(Stored data)
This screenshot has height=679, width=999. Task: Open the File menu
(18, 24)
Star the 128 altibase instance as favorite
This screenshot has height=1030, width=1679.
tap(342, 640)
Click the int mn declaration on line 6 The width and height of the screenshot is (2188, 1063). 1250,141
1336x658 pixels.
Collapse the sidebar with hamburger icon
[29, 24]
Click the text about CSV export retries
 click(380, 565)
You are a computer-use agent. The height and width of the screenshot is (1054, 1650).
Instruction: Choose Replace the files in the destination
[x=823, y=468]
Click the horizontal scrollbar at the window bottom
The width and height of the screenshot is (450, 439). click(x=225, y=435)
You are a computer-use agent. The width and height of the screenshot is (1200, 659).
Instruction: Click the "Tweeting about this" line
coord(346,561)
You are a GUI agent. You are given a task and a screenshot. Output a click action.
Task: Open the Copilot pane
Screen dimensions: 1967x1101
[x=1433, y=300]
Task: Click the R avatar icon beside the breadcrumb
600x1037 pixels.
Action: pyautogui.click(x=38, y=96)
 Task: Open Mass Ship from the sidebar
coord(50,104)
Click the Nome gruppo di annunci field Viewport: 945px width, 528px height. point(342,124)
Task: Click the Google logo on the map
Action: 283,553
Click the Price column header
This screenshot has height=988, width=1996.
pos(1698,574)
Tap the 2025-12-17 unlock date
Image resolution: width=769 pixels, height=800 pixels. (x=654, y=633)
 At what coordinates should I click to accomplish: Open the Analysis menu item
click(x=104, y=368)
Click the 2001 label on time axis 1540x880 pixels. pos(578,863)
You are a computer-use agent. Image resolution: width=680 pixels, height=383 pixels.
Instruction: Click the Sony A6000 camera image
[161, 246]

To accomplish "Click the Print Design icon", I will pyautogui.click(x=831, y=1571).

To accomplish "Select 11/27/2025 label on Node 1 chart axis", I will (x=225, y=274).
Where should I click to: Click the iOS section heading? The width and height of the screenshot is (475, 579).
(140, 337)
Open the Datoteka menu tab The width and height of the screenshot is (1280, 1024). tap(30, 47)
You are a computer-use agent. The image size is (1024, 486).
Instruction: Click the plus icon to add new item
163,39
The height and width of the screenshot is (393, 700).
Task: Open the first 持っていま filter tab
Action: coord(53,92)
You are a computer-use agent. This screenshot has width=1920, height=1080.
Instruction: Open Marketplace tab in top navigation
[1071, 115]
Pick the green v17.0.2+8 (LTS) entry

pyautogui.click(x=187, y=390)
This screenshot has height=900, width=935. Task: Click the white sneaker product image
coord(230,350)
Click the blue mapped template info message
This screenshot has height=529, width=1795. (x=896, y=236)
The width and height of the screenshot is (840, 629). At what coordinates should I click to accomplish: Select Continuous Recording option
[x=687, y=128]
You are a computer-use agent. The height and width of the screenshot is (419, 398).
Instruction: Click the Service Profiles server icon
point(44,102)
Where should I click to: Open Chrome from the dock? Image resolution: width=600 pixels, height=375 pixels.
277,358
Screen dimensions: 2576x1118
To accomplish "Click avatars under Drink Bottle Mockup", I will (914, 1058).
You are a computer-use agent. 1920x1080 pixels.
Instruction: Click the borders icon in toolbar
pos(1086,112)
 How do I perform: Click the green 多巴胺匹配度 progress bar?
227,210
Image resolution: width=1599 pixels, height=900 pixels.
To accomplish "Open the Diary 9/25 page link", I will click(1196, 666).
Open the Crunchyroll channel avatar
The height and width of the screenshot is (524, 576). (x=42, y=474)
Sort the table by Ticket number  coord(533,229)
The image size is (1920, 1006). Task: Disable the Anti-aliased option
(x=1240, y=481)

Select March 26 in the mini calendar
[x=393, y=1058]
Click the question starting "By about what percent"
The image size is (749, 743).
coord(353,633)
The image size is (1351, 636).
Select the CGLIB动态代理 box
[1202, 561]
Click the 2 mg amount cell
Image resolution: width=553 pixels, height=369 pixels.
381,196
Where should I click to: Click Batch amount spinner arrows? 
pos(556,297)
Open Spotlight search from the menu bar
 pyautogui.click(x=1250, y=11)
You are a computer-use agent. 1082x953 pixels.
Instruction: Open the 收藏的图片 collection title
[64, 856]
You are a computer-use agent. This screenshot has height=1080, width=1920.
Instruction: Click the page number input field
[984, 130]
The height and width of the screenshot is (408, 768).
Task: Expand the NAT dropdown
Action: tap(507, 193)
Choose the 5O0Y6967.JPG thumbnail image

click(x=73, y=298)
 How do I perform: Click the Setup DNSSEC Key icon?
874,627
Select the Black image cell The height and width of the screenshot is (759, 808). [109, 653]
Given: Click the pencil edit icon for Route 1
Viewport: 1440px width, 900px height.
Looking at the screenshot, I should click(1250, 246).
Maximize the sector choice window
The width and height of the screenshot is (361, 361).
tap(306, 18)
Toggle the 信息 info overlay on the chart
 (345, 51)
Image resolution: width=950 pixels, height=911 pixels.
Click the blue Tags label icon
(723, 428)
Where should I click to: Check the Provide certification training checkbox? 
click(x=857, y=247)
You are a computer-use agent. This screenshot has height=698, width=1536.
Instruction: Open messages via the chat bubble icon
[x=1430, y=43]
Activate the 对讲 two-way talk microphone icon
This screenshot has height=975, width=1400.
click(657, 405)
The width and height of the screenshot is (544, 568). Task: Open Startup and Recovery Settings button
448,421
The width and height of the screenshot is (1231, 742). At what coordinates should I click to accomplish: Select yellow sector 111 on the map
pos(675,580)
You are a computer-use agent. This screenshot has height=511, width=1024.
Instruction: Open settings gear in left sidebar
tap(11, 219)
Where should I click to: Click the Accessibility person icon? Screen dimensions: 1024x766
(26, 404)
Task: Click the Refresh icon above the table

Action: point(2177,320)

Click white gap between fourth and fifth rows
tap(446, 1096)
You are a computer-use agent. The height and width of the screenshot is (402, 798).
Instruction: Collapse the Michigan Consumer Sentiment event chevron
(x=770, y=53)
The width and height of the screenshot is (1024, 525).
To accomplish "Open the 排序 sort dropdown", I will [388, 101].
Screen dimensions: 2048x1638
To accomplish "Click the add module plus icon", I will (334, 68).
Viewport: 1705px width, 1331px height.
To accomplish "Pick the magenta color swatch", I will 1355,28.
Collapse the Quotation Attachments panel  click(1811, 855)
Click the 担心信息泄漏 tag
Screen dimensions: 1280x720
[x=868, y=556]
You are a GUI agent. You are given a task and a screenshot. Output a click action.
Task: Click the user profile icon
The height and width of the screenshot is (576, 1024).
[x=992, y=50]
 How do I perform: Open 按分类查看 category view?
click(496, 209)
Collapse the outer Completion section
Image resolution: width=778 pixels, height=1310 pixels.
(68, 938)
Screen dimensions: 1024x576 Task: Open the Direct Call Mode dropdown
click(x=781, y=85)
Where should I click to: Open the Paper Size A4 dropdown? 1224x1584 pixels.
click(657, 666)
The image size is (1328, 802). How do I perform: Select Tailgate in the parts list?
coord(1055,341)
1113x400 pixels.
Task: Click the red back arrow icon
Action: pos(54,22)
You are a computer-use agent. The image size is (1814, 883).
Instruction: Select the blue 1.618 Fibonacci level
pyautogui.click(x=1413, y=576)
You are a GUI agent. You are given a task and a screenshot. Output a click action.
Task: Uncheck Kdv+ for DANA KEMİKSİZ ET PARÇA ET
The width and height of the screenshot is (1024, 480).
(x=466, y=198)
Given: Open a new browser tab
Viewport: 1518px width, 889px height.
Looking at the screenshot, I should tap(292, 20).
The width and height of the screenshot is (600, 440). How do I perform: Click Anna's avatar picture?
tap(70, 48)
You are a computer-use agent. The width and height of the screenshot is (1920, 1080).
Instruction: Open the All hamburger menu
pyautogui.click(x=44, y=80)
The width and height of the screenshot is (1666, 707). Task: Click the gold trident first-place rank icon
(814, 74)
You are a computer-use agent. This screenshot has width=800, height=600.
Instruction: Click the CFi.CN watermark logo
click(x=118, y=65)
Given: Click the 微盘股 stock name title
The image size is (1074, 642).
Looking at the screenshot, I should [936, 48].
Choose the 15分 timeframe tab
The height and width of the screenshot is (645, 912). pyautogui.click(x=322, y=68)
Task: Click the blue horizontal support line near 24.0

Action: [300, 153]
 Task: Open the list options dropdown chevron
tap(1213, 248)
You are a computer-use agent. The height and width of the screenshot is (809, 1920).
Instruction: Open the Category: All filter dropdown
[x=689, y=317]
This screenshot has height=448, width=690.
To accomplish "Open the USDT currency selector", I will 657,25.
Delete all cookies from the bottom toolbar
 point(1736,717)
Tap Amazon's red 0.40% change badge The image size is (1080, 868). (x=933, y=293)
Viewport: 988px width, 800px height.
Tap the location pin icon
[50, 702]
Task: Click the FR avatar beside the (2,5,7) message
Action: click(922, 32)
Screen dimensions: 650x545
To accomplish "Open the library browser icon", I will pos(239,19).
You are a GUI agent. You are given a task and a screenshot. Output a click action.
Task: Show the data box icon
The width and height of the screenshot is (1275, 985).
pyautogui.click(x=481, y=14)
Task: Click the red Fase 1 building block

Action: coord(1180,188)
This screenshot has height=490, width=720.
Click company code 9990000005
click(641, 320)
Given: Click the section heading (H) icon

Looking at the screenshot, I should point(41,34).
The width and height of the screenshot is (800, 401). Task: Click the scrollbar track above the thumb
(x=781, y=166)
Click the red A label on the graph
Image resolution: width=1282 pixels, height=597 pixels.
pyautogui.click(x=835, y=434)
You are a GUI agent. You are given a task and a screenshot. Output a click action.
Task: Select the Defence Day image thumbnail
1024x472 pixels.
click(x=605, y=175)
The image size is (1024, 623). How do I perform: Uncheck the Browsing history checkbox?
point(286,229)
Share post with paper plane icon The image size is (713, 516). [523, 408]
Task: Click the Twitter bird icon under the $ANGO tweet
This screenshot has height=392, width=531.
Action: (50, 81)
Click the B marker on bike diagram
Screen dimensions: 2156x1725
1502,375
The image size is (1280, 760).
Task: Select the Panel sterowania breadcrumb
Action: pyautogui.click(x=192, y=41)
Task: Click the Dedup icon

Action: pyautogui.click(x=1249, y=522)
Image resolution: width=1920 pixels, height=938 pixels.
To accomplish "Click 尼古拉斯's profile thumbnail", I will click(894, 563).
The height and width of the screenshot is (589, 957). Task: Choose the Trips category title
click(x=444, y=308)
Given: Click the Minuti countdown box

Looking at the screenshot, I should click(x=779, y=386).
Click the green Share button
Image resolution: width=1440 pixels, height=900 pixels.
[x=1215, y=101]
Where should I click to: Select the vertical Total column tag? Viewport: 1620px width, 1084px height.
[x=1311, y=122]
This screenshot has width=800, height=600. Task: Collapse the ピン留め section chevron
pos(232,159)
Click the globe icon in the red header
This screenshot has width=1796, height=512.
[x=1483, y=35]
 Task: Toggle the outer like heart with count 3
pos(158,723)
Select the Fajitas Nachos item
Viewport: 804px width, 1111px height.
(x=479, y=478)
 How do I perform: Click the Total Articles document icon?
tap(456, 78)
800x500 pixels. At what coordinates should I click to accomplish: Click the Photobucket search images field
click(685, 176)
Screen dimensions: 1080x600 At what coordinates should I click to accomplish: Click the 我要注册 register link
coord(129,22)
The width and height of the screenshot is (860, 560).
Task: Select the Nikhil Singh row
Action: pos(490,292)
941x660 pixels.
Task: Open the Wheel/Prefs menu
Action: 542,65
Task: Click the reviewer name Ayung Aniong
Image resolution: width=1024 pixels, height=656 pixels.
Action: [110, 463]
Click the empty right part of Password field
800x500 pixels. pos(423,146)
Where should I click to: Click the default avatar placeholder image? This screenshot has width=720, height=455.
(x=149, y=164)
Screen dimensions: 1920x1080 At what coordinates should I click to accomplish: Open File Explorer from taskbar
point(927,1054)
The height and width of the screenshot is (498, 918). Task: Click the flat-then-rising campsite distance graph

- Aim -
Change "paper plane" to "send arrow" in the material starting at the line containing "The image size is (1024, 623)." and ending at the line containing "Action: pyautogui.click(x=1249, y=522)", and give back only those lines with nothing else altered.

- Written solution -
The image size is (1024, 623). How do I perform: Uncheck the Browsing history checkbox?
point(286,229)
Share post with send arrow icon The image size is (713, 516). [523, 408]
Task: Click the Twitter bird icon under the $ANGO tweet
This screenshot has height=392, width=531.
Action: (50, 81)
Click the B marker on bike diagram
Screen dimensions: 2156x1725
1502,375
The image size is (1280, 760).
Task: Select the Panel sterowania breadcrumb
Action: pyautogui.click(x=192, y=41)
Task: Click the Dedup icon

Action: pyautogui.click(x=1249, y=522)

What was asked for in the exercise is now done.